> _ASSIGNMENT_
The lines to reproduce from the material below are those from the one containing "Open the Inbox menu item" through the one containing "Select the Camera Data category", both included; write them out exactly and add nothing.

> _GIVEN RECORDS_
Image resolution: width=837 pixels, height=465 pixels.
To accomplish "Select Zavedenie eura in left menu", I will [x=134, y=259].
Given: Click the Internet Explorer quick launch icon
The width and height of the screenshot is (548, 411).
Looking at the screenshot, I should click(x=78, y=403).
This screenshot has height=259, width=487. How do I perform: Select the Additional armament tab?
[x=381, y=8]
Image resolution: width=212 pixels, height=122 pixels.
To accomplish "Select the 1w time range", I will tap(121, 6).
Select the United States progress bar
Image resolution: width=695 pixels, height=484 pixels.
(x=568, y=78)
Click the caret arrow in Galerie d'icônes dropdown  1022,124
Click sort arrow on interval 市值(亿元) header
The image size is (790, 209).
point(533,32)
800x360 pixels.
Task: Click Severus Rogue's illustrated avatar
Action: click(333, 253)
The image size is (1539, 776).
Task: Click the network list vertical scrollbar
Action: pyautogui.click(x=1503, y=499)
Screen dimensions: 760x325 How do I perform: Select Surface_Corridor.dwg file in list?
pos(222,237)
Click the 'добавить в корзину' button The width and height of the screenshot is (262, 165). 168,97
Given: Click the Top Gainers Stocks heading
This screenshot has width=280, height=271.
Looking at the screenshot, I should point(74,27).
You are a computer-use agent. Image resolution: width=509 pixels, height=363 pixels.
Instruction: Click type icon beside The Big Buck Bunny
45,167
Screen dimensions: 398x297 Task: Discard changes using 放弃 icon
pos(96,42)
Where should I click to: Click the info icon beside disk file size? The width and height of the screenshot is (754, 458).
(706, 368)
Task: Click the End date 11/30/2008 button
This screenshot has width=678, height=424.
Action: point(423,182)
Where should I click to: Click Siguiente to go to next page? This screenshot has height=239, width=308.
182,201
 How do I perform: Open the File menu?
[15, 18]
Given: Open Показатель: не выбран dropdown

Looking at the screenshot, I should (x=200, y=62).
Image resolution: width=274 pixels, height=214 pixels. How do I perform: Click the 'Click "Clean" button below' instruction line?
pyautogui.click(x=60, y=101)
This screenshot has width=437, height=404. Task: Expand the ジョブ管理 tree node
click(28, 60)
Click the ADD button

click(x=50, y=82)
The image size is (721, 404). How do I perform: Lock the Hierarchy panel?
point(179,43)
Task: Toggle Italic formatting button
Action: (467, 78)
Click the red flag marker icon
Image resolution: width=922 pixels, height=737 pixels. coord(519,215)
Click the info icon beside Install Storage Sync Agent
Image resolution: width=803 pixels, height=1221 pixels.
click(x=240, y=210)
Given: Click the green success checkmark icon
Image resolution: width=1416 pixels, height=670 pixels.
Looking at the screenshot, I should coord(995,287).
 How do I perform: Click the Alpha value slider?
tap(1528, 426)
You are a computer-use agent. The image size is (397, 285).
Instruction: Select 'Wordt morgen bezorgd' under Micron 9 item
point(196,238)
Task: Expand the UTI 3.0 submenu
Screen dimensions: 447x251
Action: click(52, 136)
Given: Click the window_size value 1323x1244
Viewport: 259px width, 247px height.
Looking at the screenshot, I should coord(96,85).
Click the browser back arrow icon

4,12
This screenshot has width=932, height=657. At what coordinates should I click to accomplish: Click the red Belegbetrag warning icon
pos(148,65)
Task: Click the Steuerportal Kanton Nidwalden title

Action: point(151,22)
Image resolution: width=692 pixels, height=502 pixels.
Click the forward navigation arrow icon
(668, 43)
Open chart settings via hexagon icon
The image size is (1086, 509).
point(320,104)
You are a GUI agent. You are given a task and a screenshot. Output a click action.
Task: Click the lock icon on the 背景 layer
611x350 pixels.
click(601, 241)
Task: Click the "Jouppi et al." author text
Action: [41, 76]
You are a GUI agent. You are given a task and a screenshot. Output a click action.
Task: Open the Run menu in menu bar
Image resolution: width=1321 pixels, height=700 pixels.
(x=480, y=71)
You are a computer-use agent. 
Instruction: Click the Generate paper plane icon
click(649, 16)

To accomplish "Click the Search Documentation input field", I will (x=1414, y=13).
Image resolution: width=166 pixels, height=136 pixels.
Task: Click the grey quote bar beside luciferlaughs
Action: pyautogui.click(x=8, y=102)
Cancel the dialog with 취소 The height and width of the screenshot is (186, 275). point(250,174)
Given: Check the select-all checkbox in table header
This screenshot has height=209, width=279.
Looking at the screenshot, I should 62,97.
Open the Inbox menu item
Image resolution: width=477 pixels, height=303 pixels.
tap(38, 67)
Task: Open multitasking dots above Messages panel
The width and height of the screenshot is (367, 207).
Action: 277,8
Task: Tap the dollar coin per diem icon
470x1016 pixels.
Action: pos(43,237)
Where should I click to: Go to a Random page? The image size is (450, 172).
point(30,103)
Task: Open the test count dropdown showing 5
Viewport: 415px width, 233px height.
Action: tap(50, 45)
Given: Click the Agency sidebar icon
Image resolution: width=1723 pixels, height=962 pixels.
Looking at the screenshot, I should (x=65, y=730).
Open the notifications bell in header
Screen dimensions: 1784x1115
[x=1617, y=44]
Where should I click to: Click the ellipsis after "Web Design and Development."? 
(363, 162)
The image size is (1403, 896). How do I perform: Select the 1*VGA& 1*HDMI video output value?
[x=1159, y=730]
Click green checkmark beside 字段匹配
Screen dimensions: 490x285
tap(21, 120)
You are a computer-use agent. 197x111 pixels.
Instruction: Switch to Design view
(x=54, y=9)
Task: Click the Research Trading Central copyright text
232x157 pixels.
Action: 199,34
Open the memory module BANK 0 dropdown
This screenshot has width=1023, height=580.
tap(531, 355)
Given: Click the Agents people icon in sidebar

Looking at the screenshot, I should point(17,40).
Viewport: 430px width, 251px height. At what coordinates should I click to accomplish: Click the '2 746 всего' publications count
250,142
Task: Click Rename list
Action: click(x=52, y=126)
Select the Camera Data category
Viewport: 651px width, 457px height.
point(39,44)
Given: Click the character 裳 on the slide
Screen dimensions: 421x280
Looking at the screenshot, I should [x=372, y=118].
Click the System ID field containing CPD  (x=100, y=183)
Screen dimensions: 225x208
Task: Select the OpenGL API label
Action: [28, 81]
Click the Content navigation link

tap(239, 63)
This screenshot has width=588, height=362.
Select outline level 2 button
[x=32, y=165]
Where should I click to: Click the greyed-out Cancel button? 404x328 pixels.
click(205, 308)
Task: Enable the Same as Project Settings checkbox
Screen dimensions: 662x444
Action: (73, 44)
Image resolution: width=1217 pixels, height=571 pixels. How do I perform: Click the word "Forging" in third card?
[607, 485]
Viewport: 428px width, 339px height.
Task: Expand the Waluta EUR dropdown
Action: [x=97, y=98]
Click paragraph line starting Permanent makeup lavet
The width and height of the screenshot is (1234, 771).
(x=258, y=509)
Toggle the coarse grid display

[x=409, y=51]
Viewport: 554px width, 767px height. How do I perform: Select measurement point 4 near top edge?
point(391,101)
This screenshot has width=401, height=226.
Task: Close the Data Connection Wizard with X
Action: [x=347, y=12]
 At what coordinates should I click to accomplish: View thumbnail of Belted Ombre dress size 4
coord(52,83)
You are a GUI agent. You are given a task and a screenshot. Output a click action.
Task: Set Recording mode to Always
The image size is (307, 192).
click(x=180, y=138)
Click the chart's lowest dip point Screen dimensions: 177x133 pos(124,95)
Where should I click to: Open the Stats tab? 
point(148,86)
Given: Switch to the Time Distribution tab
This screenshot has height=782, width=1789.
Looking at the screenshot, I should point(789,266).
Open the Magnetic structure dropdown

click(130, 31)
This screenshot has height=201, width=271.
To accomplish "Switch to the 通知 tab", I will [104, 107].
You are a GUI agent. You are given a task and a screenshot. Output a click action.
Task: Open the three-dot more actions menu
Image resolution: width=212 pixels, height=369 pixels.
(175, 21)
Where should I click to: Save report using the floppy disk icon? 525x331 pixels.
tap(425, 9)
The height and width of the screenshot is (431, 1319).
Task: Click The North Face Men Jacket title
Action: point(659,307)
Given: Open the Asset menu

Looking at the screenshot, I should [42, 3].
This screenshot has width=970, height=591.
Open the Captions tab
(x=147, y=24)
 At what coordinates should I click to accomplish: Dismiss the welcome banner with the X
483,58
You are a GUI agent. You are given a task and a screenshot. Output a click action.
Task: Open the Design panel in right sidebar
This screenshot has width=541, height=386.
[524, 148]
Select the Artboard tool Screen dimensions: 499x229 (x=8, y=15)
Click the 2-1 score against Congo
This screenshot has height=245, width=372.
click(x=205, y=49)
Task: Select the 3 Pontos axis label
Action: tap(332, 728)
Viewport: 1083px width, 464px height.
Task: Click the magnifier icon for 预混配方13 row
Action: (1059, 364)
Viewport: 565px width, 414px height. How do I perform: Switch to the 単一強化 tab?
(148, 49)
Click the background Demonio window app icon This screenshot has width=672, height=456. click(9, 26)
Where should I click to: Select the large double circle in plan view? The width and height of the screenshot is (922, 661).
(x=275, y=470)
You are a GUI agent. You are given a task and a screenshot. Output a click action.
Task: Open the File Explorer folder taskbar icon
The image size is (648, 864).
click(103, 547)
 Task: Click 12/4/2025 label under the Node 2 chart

> _TASK RESPONSE_
Open the Inbox menu item
Image resolution: width=477 pixels, height=303 pixels.
tap(38, 67)
Task: Open multitasking dots above Messages panel
The width and height of the screenshot is (367, 207).
Action: 277,8
Task: Tap the dollar coin per diem icon
470x1016 pixels.
Action: pos(43,237)
Where should I click to: Go to a Random page? The image size is (450, 172).
point(30,103)
Task: Open the test count dropdown showing 5
Viewport: 415px width, 233px height.
Action: tap(50, 45)
Given: Click the Agency sidebar icon
Image resolution: width=1723 pixels, height=962 pixels.
Looking at the screenshot, I should (x=65, y=730).
Open the notifications bell in header
Screen dimensions: 1784x1115
[x=1617, y=44]
Where should I click to: Click the ellipsis after "Web Design and Development."? 
(363, 162)
The image size is (1403, 896). How do I perform: Select the 1*VGA& 1*HDMI video output value?
[x=1159, y=730]
Click green checkmark beside 字段匹配
Screen dimensions: 490x285
tap(21, 120)
You are a computer-use agent. 197x111 pixels.
Instruction: Switch to Design view
(x=54, y=9)
Task: Click the Research Trading Central copyright text
232x157 pixels.
Action: 199,34
Open the memory module BANK 0 dropdown
This screenshot has width=1023, height=580.
tap(531, 355)
Given: Click the Agents people icon in sidebar

Looking at the screenshot, I should point(17,40).
Viewport: 430px width, 251px height. At what coordinates should I click to accomplish: Click the '2 746 всего' publications count
250,142
Task: Click Rename list
Action: click(x=52, y=126)
Select the Camera Data category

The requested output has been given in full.